# TEXT SHOWN:

━━━━

This course is an introduction to Natural Language Processing (with mainly deep-learning approach). The lab sessions use the pytorch (python module).
- The course of Guillaume Pitel: slides are on the drive !
- Deadline for the project: May the 15th
- For project and reading, team and selection: deadline Thursday the 6th of February
- The project and the reading lists are available, see the drive !
- The course starts the 16/01
The resources / drive
Look at this drive for the slides and the material of lab sessions.
It starts in january 2020 (the 16th). The course are scheduled on Thursay, starting at 8:30 in the morning.
16-jan, course: NLP, overview and the main tasks
- For the linguistic part you can refer to https://faculty.washington.edu/ebender/100things-sem_prag.html
- For the NLP basics: https://web.stanford.edu/~jurafsky/slp3/
23-jan, course: Text classification
30-jan, lab session
Two notebooks for two parts (see the drive)
- pytorch 101
- text classification
Further work: text classification with convolution
6-feb, course: sequence models
- ngram language model
- recurrent and LSTM network
Then for the first part
- 13-feb: Postponed
- 27-feb, course: readings
The second part:
- 03-mar, course: syntax, by B. Crabbé, at 13:30
- 05-mar, 12-mar: Large scale NLP : the business perspective, G. Pitel
The evaluation is in two parts. For both, first make your team (typically 3 students).
The goal is to read an article an to make a presentation (the 27-feb). A list will be availble soon, but you can also propose one (I must agree beforehand). Select one article per team to read and analyse the paper to make a clear and synthetic presentation. Some questions you may use to guide your reading are (among others):
- Did you like the paper? Did you find it interesting? Be honest!

━━━━

# A run of records:

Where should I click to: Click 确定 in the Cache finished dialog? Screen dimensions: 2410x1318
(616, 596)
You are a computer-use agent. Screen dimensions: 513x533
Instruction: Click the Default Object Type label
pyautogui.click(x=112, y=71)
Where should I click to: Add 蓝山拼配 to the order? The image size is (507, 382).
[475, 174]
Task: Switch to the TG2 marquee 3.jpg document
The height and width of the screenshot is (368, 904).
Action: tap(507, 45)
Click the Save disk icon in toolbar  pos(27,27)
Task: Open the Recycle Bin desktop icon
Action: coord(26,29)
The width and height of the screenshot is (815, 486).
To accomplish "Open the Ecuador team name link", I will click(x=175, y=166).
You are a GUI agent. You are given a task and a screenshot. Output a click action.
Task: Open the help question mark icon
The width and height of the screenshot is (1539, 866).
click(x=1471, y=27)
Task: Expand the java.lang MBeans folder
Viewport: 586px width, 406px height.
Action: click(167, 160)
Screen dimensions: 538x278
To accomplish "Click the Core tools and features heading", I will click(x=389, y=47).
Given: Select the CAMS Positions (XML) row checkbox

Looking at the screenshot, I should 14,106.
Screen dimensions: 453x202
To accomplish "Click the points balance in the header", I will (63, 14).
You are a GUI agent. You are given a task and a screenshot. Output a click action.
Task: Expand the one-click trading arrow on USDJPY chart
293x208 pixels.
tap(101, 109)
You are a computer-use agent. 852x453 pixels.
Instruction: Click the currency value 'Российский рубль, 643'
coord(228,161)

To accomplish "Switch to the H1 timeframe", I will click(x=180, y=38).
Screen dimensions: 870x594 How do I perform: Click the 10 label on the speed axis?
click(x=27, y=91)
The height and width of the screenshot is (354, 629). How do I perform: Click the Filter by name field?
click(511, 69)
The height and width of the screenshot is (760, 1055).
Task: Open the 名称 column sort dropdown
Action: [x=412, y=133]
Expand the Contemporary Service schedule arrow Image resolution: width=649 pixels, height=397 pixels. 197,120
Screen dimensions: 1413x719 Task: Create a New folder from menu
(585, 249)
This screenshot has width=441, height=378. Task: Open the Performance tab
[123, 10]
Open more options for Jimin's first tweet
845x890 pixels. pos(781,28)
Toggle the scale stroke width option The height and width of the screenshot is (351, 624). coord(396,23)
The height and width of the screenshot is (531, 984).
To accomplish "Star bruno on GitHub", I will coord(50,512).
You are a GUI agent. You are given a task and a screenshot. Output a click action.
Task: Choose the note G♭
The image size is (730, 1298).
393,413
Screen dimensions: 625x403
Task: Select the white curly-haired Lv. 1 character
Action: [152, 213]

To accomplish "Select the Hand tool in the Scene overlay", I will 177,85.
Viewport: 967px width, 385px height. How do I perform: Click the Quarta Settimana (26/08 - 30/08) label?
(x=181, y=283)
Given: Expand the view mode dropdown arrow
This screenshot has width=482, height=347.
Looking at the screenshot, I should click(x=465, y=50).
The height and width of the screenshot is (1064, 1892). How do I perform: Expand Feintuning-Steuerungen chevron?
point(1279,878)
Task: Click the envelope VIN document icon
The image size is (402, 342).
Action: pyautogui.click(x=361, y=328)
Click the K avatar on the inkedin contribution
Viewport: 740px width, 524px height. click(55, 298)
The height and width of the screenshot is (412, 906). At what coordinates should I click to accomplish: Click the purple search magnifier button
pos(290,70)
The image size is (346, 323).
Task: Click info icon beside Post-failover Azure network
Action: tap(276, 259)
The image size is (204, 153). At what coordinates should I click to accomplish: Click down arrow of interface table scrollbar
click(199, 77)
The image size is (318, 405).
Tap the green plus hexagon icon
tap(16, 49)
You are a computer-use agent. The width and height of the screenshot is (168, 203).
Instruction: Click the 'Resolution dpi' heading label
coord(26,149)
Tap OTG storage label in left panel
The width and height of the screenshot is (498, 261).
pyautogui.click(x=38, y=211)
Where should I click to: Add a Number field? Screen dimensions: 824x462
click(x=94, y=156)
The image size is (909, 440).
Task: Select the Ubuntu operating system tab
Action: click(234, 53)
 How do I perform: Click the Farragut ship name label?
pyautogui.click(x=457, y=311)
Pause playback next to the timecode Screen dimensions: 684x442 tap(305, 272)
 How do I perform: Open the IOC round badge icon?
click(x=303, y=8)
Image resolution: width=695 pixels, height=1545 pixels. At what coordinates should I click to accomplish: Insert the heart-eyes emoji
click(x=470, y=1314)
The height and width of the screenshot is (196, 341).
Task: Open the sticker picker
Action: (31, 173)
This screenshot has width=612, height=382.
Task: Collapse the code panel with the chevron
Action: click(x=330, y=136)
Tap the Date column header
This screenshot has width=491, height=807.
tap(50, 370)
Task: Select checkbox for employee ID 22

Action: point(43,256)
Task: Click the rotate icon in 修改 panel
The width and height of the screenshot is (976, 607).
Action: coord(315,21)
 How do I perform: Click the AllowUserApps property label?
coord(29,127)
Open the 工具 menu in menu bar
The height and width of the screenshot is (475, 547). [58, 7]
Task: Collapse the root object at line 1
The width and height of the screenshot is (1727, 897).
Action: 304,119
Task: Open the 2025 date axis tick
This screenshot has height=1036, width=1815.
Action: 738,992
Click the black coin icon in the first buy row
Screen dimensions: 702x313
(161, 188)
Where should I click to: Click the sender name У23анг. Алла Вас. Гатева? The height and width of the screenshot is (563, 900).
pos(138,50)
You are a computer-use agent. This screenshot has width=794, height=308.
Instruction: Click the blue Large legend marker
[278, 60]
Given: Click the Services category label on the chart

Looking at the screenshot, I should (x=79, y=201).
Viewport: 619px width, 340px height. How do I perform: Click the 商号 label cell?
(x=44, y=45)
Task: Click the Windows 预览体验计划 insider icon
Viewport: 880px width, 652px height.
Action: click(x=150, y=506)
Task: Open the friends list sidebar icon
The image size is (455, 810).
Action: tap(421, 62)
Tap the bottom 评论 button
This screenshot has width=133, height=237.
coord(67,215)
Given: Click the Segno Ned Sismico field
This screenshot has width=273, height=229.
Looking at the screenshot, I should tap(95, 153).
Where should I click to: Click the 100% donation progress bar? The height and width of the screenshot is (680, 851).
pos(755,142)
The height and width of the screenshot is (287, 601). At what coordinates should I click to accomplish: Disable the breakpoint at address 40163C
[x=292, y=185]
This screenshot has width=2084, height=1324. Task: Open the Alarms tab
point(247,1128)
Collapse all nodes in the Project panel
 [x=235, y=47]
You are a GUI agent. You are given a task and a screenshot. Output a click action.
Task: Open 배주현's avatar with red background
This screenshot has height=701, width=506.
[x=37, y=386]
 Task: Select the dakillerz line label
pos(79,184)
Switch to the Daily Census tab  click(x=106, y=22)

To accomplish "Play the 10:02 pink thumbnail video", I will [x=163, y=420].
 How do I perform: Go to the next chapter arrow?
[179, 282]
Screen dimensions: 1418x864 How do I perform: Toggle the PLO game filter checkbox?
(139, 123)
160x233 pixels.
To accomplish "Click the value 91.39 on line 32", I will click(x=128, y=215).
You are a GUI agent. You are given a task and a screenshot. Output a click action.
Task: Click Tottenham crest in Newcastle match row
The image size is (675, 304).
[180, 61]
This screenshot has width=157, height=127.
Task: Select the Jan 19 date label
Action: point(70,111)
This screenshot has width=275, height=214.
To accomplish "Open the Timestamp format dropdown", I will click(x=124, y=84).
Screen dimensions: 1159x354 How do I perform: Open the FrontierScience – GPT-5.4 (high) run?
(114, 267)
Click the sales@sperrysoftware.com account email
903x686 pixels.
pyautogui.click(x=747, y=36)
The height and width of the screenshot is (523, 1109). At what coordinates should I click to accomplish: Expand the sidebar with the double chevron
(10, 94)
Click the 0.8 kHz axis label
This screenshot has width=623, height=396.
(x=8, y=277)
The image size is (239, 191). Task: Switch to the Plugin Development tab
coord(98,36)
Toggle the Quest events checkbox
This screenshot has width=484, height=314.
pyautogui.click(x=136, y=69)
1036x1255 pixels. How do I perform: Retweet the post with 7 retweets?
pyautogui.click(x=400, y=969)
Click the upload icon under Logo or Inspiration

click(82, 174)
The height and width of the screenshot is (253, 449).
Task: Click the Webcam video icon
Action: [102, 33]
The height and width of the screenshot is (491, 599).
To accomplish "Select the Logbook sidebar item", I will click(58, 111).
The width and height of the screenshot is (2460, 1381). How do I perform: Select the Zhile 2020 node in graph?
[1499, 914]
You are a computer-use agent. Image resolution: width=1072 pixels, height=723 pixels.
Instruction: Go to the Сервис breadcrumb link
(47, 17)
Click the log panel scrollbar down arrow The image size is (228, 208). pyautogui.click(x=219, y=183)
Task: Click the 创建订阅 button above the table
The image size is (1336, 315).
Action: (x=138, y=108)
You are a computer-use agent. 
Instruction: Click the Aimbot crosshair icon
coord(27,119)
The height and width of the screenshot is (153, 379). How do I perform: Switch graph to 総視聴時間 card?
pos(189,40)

━━━━

# CHALLENGES:
- a) Go through the listing from the line that contains "You are a computer-use agent. Image" through the end of the listing, swap "scrollbar" for "scroll bar", and write those lines out again with everything else left as is.
- b) Write the next part of the NLP course page, starting right after its last line.

# ANSWERS IN ORDER:
- a)
You are a computer-use agent. Image resolution: width=1072 pixels, height=723 pixels.
Instruction: Go to the Сервис breadcrumb link
(47, 17)
Click the log panel scroll bar down arrow The image size is (228, 208). pyautogui.click(x=219, y=183)
Task: Click the 创建订阅 button above the table
The image size is (1336, 315).
Action: (x=138, y=108)
You are a computer-use agent. 
Instruction: Click the Aimbot crosshair icon
coord(27,119)
The height and width of the screenshot is (153, 379). How do I perform: Switch graph to 総視聴時間 card?
pos(189,40)

- b)
- What are the most important things you learned from the paper? Why are they important?
- Do the lessons learned generalize beyond the specific task? Do they contribute towards building an important system or application?
- Is the experimental setup satisfying? Any experiments missing? Any obvious or important baseline missing?
- Is the problem/approach well motivated?
- Are you convinced by the results? Why?
- Is the writing clear? Is the paper well structured?
The important dates are :
- Make up your team and select the paper before the 6-feb
- Presentation: the 23-feb (10 minutes per team)
A list will be availble soon, but you can also propose one (I must agree beforehand).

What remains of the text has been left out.